* [YOUR ASSIGNMENT] Output all entries below exactly as they are given.

Stored items from a collection
════════════════

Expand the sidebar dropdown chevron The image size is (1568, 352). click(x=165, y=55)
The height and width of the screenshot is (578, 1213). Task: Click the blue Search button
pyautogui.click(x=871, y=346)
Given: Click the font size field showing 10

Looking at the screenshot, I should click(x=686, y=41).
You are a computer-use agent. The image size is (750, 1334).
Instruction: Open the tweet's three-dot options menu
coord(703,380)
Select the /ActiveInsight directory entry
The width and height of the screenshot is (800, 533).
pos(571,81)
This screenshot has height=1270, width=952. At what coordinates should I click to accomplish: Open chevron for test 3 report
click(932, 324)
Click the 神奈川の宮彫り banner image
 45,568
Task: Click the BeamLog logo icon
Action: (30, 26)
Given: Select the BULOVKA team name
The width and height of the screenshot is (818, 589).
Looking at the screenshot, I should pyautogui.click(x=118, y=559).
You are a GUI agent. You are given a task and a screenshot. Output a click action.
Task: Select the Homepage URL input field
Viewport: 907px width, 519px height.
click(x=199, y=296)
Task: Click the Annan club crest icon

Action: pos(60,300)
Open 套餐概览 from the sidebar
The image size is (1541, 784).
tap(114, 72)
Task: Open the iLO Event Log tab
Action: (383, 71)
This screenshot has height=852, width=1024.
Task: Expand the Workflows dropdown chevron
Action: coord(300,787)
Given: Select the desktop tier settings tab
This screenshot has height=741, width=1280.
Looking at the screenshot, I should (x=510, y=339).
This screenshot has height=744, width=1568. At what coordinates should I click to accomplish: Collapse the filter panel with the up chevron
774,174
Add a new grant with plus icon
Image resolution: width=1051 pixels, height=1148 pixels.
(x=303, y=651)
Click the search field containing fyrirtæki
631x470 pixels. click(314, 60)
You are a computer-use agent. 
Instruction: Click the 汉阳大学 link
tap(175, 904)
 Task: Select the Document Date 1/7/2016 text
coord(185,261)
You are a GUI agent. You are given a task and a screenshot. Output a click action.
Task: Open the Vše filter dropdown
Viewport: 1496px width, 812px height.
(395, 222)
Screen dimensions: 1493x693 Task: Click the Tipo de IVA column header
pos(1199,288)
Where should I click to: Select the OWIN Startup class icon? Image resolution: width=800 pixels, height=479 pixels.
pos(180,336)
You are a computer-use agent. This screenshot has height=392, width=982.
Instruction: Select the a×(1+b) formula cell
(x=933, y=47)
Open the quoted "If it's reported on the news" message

════════════════

* [THE ANSWER]
Expand the sidebar dropdown chevron The image size is (1568, 352). click(x=165, y=55)
The height and width of the screenshot is (578, 1213). Task: Click the blue Search button
pyautogui.click(x=871, y=346)
Given: Click the font size field showing 10

Looking at the screenshot, I should click(x=686, y=41).
You are a computer-use agent. The image size is (750, 1334).
Instruction: Open the tweet's three-dot options menu
coord(703,380)
Select the /ActiveInsight directory entry
The width and height of the screenshot is (800, 533).
pos(571,81)
This screenshot has height=1270, width=952. At what coordinates should I click to accomplish: Open chevron for test 3 report
click(932, 324)
Click the 神奈川の宮彫り banner image
 45,568
Task: Click the BeamLog logo icon
Action: (30, 26)
Given: Select the BULOVKA team name
The width and height of the screenshot is (818, 589).
Looking at the screenshot, I should pyautogui.click(x=118, y=559).
You are a GUI agent. You are given a task and a screenshot. Output a click action.
Task: Select the Homepage URL input field
Viewport: 907px width, 519px height.
click(x=199, y=296)
Task: Click the Annan club crest icon

Action: pos(60,300)
Open 套餐概览 from the sidebar
The image size is (1541, 784).
tap(114, 72)
Task: Open the iLO Event Log tab
Action: (383, 71)
This screenshot has height=852, width=1024.
Task: Expand the Workflows dropdown chevron
Action: coord(300,787)
Given: Select the desktop tier settings tab
This screenshot has height=741, width=1280.
Looking at the screenshot, I should (x=510, y=339).
This screenshot has height=744, width=1568. At what coordinates should I click to accomplish: Collapse the filter panel with the up chevron
774,174
Add a new grant with plus icon
Image resolution: width=1051 pixels, height=1148 pixels.
(x=303, y=651)
Click the search field containing fyrirtæki
631x470 pixels. click(314, 60)
You are a computer-use agent. 
Instruction: Click the 汉阳大学 link
tap(175, 904)
 Task: Select the Document Date 1/7/2016 text
coord(185,261)
You are a GUI agent. You are given a task and a screenshot. Output a click action.
Task: Open the Vše filter dropdown
Viewport: 1496px width, 812px height.
(395, 222)
Screen dimensions: 1493x693 Task: Click the Tipo de IVA column header
pos(1199,288)
Where should I click to: Select the OWIN Startup class icon? Image resolution: width=800 pixels, height=479 pixels.
pos(180,336)
You are a computer-use agent. This screenshot has height=392, width=982.
Instruction: Select the a×(1+b) formula cell
(x=933, y=47)
Open the quoted "If it's reported on the news" message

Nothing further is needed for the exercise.